▶ **Exercise input**:
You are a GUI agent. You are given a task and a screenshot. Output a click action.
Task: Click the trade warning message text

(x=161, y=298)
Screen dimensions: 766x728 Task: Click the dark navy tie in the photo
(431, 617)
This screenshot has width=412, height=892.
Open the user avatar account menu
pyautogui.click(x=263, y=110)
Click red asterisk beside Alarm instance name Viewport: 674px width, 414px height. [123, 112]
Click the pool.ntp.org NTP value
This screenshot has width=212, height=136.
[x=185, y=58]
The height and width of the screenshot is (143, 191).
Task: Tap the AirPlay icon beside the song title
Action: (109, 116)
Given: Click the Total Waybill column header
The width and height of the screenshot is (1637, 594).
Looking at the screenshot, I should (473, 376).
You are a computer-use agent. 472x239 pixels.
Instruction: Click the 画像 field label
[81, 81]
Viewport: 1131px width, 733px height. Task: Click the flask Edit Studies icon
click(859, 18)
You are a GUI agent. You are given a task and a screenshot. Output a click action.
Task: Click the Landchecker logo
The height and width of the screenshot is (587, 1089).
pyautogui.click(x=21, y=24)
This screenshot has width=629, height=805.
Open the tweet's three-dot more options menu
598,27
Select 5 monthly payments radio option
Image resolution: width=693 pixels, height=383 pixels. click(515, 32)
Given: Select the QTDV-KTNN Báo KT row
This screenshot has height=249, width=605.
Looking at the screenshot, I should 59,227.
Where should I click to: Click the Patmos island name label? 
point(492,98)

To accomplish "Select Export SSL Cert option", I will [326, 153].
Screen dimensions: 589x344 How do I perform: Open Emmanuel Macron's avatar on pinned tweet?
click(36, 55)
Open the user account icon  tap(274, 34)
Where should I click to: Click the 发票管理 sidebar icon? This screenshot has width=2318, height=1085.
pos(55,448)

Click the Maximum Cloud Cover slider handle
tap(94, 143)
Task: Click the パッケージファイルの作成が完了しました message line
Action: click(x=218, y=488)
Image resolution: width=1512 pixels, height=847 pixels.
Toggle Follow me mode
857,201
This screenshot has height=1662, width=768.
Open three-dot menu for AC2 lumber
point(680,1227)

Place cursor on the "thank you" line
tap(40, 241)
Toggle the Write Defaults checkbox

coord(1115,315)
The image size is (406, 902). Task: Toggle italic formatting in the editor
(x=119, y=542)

▶ **Aim of the exercise**: Transcribe each entry. Leave nothing out.

▶ **Result of this task**:
You are a GUI agent. You are given a task and a screenshot. Output a click action.
Task: Click the trade warning message text

(x=161, y=298)
Screen dimensions: 766x728 Task: Click the dark navy tie in the photo
(431, 617)
This screenshot has width=412, height=892.
Open the user avatar account menu
pyautogui.click(x=263, y=110)
Click red asterisk beside Alarm instance name Viewport: 674px width, 414px height. [123, 112]
Click the pool.ntp.org NTP value
This screenshot has width=212, height=136.
[x=185, y=58]
The height and width of the screenshot is (143, 191).
Task: Tap the AirPlay icon beside the song title
Action: (109, 116)
Given: Click the Total Waybill column header
The width and height of the screenshot is (1637, 594).
Looking at the screenshot, I should (473, 376).
You are a computer-use agent. 472x239 pixels.
Instruction: Click the 画像 field label
[81, 81]
Viewport: 1131px width, 733px height. Task: Click the flask Edit Studies icon
click(859, 18)
You are a GUI agent. You are given a task and a screenshot. Output a click action.
Task: Click the Landchecker logo
The height and width of the screenshot is (587, 1089).
pyautogui.click(x=21, y=24)
This screenshot has width=629, height=805.
Open the tweet's three-dot more options menu
598,27
Select 5 monthly payments radio option
Image resolution: width=693 pixels, height=383 pixels. click(515, 32)
Given: Select the QTDV-KTNN Báo KT row
This screenshot has height=249, width=605.
Looking at the screenshot, I should 59,227.
Where should I click to: Click the Patmos island name label? 
point(492,98)

To accomplish "Select Export SSL Cert option", I will [326, 153].
Screen dimensions: 589x344 How do I perform: Open Emmanuel Macron's avatar on pinned tweet?
click(36, 55)
Open the user account icon  tap(274, 34)
Where should I click to: Click the 发票管理 sidebar icon? This screenshot has width=2318, height=1085.
pos(55,448)

Click the Maximum Cloud Cover slider handle
tap(94, 143)
Task: Click the パッケージファイルの作成が完了しました message line
Action: click(x=218, y=488)
Image resolution: width=1512 pixels, height=847 pixels.
Toggle Follow me mode
857,201
This screenshot has height=1662, width=768.
Open three-dot menu for AC2 lumber
point(680,1227)

Place cursor on the "thank you" line
tap(40, 241)
Toggle the Write Defaults checkbox

coord(1115,315)
The image size is (406, 902). Task: Toggle italic formatting in the editor
(x=119, y=542)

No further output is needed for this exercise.